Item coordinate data
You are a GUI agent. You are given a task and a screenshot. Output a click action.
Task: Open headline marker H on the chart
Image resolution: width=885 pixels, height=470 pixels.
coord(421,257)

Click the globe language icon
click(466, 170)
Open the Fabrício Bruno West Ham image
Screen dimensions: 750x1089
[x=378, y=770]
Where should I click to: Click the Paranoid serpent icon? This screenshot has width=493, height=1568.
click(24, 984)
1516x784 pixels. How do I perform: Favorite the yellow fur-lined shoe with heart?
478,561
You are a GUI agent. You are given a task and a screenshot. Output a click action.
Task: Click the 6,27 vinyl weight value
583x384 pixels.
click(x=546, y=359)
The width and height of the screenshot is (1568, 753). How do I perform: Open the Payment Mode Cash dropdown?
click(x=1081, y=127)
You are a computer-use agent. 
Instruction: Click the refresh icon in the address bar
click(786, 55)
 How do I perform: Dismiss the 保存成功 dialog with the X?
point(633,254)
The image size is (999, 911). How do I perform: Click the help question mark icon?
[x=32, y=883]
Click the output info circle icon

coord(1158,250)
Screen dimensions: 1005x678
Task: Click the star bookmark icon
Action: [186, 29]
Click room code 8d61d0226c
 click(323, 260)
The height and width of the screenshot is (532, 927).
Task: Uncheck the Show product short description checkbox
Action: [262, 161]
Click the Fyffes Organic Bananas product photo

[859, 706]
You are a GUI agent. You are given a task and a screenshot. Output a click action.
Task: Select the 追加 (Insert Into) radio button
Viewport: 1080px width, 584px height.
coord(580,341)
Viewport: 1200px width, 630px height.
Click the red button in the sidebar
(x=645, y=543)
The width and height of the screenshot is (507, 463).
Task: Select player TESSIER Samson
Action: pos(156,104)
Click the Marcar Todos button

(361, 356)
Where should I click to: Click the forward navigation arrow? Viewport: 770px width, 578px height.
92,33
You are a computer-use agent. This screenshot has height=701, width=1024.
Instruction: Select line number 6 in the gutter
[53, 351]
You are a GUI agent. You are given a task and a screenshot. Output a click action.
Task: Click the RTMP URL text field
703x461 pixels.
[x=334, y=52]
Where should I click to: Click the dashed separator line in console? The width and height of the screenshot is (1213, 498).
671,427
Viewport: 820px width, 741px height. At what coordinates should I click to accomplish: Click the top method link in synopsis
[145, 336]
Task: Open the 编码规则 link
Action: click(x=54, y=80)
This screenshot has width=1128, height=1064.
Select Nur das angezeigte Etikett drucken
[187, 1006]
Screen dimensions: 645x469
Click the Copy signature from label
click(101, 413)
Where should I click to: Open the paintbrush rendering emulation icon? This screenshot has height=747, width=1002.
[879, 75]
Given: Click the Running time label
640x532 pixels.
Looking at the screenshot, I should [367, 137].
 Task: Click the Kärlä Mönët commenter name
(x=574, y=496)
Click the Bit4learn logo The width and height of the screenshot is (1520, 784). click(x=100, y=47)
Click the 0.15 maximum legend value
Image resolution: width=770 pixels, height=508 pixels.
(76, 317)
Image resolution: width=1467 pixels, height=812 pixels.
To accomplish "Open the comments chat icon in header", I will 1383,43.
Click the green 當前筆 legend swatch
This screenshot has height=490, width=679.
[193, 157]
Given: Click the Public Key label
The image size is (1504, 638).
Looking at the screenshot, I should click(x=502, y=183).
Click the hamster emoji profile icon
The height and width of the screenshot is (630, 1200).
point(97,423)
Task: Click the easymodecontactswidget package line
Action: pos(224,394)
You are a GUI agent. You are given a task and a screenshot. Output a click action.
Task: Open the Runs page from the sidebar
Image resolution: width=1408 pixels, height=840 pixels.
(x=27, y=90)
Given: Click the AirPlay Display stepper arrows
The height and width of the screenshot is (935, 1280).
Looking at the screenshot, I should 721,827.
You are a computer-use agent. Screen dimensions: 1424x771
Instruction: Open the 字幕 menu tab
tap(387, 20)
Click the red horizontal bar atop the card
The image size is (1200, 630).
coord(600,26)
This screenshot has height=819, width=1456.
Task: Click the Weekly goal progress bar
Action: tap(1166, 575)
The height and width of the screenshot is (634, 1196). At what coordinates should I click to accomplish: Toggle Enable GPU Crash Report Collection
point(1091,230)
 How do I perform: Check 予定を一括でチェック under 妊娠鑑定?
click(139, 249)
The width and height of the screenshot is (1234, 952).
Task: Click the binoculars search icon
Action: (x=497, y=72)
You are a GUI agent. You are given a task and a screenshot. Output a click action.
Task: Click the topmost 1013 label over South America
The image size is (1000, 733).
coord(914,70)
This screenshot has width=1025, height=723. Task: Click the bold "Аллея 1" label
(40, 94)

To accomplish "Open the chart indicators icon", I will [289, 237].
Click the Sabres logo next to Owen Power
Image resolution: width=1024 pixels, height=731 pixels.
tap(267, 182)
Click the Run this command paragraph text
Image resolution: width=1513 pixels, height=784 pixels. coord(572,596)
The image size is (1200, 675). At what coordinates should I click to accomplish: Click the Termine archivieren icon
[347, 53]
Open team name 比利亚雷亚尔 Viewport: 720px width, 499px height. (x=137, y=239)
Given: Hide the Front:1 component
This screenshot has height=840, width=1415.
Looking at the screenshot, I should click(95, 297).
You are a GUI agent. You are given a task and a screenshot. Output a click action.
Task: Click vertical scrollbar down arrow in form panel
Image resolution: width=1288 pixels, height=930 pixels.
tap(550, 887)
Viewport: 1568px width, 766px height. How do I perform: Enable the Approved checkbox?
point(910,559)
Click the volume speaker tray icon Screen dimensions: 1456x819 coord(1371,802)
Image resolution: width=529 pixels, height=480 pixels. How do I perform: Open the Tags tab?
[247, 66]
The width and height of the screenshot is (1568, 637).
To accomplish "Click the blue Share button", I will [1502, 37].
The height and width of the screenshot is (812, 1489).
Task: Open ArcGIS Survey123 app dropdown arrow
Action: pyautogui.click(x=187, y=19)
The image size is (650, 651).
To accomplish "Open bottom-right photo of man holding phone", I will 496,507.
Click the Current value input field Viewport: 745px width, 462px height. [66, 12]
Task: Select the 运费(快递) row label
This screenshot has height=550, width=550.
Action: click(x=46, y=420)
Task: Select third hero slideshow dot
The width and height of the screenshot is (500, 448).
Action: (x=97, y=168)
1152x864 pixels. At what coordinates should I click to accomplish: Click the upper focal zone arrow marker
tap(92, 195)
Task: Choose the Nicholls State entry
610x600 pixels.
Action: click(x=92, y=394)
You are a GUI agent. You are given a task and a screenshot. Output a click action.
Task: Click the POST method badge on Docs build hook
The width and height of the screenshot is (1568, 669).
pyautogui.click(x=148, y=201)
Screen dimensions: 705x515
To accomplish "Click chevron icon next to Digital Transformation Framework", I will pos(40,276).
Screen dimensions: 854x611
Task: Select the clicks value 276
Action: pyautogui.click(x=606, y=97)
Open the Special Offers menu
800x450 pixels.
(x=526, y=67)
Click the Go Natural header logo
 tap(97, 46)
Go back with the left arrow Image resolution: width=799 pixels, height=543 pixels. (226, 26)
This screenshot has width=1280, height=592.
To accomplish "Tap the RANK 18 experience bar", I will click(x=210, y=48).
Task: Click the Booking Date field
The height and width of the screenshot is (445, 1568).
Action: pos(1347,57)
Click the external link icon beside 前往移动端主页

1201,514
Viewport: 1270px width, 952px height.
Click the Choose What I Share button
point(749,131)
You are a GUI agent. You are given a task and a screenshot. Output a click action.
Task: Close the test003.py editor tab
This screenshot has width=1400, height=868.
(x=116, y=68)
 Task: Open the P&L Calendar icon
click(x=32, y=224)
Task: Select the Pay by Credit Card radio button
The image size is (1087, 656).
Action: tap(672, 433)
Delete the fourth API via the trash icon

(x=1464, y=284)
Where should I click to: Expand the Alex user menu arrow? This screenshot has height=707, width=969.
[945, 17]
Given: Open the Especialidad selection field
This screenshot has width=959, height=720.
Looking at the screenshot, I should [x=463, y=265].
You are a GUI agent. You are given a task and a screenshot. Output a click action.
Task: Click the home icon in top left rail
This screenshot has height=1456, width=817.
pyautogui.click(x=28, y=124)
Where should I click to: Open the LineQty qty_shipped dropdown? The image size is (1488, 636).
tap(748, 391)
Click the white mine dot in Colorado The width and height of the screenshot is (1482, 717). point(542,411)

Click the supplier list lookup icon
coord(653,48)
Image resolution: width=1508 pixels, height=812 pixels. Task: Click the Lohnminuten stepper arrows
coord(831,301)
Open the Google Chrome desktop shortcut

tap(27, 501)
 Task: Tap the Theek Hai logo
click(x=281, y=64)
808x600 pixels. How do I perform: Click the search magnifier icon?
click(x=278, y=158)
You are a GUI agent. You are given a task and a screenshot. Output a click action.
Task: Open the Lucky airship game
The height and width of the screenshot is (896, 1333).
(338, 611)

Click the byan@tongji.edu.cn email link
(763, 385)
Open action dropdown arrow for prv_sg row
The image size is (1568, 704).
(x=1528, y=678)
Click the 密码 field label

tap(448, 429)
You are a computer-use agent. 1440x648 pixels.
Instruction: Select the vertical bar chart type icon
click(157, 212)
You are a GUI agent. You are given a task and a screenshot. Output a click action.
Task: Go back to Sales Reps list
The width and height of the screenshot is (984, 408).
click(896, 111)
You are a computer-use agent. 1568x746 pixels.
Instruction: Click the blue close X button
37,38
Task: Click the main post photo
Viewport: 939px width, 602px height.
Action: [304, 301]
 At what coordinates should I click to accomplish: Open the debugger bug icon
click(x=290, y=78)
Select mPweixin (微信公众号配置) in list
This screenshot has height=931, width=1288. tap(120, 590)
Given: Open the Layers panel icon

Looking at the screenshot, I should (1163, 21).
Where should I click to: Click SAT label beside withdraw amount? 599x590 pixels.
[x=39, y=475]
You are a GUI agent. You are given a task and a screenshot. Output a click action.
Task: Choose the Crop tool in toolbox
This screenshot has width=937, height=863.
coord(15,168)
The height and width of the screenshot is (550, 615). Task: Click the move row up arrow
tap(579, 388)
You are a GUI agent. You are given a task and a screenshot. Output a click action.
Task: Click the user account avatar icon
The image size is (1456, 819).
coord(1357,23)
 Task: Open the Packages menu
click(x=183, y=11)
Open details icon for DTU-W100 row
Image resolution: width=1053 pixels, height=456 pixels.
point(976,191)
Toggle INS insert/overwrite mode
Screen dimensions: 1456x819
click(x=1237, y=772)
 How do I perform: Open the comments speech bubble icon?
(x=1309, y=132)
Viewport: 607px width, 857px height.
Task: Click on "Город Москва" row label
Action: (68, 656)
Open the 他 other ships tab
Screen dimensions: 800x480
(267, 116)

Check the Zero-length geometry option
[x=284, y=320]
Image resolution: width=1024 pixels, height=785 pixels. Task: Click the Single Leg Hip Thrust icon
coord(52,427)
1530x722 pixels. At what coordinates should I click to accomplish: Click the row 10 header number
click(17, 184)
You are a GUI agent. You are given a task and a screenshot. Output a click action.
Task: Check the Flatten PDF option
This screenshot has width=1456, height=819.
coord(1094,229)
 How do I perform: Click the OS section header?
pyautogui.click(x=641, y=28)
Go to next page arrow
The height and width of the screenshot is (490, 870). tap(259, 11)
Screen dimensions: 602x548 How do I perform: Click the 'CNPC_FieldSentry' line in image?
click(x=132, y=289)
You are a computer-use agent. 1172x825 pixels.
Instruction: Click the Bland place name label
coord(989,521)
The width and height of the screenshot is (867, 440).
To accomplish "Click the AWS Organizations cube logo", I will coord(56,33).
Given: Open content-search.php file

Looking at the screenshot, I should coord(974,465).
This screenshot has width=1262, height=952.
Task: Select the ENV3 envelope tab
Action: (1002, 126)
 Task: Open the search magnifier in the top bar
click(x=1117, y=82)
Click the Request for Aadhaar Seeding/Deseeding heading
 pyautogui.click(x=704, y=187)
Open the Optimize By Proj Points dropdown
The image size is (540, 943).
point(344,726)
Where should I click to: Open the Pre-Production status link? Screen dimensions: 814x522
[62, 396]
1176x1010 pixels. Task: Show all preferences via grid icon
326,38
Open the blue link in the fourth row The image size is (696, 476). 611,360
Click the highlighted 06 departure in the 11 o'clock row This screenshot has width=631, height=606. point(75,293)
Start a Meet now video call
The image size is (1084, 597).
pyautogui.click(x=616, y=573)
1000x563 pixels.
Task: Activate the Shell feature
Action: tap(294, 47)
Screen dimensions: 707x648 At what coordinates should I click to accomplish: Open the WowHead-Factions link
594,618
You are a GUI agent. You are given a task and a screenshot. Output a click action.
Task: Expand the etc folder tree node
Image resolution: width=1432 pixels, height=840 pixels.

What you are asked to do:
Which lines in the rows above contain the word "next"? Locate each one and copy it out in full, treating uppercase and lowercase as different.

Worked solution:
Click the Sabres logo next to Owen Power
To accomplish "Click chevron icon next to Digital Transformation Framework", I will pos(40,276).
Go to next page arrow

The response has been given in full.